Can you reproduce the data in full, starting at the line containing "Switch to the news" and ending at the line containing "pyautogui.click(x=56, y=238)", with every answer coordinate shifted up by 73?

(Extracted data entries)
----
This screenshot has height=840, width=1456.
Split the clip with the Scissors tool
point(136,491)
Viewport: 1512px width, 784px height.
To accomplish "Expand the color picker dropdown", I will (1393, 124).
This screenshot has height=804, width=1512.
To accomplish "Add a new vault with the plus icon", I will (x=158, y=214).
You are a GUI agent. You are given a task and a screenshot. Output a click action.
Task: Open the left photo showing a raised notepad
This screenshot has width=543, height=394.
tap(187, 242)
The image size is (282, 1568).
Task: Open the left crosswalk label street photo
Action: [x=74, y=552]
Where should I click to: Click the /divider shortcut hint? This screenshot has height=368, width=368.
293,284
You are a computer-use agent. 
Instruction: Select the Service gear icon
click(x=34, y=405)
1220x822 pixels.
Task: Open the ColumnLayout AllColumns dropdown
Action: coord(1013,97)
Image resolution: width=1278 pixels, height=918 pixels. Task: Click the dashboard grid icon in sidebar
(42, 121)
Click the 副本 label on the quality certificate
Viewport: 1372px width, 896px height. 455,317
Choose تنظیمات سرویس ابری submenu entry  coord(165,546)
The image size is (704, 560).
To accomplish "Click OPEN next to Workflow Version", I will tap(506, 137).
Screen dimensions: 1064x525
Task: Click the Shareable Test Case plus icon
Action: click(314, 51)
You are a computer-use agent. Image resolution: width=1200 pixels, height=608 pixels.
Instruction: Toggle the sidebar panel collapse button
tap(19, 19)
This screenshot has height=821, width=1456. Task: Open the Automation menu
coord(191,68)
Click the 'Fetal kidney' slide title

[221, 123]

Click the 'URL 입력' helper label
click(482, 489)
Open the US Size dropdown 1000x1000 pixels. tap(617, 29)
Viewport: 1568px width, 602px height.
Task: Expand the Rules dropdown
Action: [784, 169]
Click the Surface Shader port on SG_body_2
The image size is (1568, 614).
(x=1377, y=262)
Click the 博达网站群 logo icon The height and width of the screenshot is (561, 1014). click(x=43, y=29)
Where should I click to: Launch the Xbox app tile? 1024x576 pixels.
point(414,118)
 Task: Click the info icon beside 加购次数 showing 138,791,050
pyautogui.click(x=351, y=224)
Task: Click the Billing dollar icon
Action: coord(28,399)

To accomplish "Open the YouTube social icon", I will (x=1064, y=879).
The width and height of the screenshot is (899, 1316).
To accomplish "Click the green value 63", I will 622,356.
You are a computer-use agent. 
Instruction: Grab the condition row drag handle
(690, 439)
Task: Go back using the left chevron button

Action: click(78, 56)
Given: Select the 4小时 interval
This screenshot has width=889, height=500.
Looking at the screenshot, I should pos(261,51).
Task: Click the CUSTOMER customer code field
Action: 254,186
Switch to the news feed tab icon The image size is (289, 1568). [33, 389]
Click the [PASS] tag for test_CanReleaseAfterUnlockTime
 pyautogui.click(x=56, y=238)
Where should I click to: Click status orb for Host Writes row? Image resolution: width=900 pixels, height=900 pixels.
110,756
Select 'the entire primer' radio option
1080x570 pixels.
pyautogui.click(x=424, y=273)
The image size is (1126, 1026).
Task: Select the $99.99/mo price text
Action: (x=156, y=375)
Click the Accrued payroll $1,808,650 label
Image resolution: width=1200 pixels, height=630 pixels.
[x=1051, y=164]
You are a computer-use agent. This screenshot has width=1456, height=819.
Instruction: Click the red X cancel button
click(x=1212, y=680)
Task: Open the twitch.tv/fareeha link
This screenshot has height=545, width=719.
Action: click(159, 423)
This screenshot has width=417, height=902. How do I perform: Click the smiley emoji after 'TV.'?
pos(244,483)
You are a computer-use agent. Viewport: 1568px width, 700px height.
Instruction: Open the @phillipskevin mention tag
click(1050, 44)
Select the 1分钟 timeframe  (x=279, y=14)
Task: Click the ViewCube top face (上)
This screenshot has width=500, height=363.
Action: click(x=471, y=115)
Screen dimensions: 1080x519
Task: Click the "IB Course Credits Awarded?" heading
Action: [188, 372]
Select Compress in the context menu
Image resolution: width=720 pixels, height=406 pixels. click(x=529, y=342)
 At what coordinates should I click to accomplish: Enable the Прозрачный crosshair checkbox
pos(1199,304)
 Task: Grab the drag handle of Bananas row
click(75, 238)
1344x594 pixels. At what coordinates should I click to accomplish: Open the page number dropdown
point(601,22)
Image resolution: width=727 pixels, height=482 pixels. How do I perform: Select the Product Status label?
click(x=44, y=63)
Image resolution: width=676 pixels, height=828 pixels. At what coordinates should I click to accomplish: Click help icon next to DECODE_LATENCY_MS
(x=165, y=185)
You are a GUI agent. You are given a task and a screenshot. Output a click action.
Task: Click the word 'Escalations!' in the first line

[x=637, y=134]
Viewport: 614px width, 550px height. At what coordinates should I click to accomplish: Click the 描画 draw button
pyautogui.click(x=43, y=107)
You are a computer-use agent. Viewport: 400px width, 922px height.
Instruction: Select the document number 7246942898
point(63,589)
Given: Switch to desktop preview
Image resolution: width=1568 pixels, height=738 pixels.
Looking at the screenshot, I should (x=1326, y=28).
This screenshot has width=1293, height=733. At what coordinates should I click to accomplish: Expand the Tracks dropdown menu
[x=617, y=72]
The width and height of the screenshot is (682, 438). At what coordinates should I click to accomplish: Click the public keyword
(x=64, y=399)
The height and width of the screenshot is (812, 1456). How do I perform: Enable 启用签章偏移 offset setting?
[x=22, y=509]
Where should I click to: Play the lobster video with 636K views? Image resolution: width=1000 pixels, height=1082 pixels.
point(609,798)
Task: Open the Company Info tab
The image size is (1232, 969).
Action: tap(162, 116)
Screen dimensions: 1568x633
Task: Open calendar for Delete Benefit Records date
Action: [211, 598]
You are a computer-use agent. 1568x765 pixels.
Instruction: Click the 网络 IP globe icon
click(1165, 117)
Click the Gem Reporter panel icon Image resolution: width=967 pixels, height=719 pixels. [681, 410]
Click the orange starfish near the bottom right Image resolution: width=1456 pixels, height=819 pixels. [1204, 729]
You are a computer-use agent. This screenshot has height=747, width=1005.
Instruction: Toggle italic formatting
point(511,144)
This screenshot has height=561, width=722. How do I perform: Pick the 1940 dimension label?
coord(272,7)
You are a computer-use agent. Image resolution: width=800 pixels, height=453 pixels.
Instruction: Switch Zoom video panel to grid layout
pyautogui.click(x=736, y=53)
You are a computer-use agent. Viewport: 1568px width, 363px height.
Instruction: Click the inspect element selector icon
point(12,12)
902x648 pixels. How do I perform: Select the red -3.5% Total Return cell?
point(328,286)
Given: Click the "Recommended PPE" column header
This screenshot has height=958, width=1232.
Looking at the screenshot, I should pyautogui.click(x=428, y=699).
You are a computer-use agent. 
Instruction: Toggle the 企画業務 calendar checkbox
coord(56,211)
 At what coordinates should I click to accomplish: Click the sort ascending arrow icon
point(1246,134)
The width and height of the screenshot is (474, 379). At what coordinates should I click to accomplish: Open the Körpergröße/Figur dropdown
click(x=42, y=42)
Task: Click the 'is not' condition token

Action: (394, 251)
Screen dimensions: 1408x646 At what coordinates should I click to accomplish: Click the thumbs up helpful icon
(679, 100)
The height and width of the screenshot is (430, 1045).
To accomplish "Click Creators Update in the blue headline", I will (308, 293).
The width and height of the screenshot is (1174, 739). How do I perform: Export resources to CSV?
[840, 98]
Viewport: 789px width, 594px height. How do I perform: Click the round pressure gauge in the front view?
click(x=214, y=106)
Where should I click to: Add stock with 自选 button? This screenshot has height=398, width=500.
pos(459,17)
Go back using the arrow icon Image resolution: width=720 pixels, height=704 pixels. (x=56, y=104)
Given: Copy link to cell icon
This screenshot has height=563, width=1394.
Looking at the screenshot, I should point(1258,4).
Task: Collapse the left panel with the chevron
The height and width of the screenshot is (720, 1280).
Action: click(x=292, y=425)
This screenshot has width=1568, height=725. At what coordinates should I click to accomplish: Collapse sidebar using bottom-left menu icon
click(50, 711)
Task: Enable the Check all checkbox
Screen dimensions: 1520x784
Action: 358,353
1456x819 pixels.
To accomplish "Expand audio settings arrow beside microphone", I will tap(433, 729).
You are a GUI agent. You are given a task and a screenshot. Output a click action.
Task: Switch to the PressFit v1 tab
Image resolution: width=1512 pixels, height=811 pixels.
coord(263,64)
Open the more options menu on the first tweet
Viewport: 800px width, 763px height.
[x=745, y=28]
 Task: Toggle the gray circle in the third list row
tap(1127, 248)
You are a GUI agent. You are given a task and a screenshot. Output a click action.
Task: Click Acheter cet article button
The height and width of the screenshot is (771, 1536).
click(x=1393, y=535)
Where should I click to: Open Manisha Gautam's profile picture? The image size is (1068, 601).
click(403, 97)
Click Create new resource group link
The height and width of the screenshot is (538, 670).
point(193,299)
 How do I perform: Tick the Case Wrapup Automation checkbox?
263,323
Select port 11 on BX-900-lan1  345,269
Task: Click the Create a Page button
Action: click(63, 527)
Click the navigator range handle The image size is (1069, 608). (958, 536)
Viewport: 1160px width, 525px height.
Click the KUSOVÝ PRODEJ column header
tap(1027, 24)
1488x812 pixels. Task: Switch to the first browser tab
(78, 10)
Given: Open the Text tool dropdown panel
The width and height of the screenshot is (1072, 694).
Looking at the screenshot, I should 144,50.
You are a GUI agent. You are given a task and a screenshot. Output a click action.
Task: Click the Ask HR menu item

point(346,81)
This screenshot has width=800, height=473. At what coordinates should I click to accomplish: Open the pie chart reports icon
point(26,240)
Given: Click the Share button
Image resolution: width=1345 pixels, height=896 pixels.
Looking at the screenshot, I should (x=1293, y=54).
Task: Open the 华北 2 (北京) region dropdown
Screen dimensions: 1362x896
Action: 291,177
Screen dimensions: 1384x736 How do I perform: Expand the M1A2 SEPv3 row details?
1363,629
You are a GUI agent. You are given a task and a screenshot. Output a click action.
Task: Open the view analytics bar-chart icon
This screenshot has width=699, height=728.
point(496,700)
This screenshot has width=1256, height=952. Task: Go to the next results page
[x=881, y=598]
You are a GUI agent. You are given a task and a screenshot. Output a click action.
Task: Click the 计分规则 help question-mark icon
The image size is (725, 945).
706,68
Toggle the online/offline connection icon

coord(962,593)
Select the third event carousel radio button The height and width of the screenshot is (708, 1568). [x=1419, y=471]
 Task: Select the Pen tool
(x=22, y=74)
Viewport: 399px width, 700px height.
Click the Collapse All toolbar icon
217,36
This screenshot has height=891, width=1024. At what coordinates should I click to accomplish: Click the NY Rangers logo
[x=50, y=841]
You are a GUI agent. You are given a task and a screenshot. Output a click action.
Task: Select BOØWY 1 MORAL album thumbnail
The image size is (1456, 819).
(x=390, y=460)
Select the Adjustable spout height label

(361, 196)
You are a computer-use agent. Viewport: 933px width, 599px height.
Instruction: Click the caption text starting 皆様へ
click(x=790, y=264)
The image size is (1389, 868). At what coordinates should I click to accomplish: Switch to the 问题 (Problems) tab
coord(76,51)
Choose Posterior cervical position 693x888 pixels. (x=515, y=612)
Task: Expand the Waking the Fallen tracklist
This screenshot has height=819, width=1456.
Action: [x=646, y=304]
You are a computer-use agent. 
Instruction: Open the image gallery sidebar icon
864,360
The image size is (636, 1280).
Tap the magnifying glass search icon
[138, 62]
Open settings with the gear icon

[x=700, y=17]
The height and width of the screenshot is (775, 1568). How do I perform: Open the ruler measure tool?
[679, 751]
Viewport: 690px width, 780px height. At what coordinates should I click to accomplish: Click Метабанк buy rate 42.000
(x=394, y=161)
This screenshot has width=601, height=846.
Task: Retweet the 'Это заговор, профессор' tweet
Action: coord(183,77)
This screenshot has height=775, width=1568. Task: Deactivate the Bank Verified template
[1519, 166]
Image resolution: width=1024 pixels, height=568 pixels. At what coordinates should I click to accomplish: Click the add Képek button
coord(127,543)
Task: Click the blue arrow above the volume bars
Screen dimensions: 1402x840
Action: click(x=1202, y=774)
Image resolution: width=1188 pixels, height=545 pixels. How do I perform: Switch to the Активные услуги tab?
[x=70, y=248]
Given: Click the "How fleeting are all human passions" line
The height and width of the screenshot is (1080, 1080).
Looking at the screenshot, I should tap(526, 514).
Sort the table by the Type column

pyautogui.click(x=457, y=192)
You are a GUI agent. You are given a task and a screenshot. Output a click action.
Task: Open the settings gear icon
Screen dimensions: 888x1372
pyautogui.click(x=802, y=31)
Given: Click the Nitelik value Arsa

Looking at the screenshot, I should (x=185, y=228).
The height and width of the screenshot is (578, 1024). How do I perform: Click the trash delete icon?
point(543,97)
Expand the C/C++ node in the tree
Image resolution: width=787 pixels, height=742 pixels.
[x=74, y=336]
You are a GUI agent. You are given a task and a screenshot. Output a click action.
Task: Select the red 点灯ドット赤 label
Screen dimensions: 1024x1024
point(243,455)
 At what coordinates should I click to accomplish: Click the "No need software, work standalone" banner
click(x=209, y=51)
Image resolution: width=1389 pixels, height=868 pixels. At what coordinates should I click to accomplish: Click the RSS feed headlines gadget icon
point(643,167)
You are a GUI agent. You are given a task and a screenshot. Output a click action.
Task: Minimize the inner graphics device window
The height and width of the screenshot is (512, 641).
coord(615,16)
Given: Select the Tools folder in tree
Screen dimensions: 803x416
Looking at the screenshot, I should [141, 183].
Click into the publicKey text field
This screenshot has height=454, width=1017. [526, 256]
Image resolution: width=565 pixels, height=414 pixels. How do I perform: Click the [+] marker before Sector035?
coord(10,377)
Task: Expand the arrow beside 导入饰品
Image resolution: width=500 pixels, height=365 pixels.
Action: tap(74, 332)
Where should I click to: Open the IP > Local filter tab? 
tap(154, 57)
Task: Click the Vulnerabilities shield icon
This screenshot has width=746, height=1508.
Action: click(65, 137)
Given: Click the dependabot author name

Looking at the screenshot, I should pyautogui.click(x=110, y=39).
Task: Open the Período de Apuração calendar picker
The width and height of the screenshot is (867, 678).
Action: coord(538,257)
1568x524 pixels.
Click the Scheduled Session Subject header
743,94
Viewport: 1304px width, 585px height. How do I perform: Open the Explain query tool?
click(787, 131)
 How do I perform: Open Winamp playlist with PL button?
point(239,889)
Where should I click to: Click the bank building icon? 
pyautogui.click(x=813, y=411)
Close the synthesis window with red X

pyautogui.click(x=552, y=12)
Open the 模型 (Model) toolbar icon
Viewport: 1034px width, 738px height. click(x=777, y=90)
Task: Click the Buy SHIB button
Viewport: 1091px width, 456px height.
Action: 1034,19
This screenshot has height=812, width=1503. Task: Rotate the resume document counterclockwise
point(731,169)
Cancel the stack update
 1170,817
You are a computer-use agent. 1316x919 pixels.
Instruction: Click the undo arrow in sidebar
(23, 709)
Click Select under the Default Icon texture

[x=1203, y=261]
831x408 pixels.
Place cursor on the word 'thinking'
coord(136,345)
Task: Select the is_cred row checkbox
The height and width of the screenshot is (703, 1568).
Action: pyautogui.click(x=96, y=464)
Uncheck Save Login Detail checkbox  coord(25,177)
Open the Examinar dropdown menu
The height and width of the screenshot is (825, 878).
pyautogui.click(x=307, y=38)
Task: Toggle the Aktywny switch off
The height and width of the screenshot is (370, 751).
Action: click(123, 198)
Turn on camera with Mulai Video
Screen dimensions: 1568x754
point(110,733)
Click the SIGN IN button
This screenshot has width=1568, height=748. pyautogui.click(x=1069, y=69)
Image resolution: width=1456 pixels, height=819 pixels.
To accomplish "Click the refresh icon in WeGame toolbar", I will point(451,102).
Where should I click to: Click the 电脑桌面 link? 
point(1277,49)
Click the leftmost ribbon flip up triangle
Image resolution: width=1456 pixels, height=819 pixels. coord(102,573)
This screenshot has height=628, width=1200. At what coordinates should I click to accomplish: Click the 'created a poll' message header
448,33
----
## EXERCISE OUTPUT
Switch to the news feed tab icon The image size is (289, 1568). [106, 462]
Click the [PASS] tag for test_CanReleaseAfterUnlockTime
 pyautogui.click(x=129, y=311)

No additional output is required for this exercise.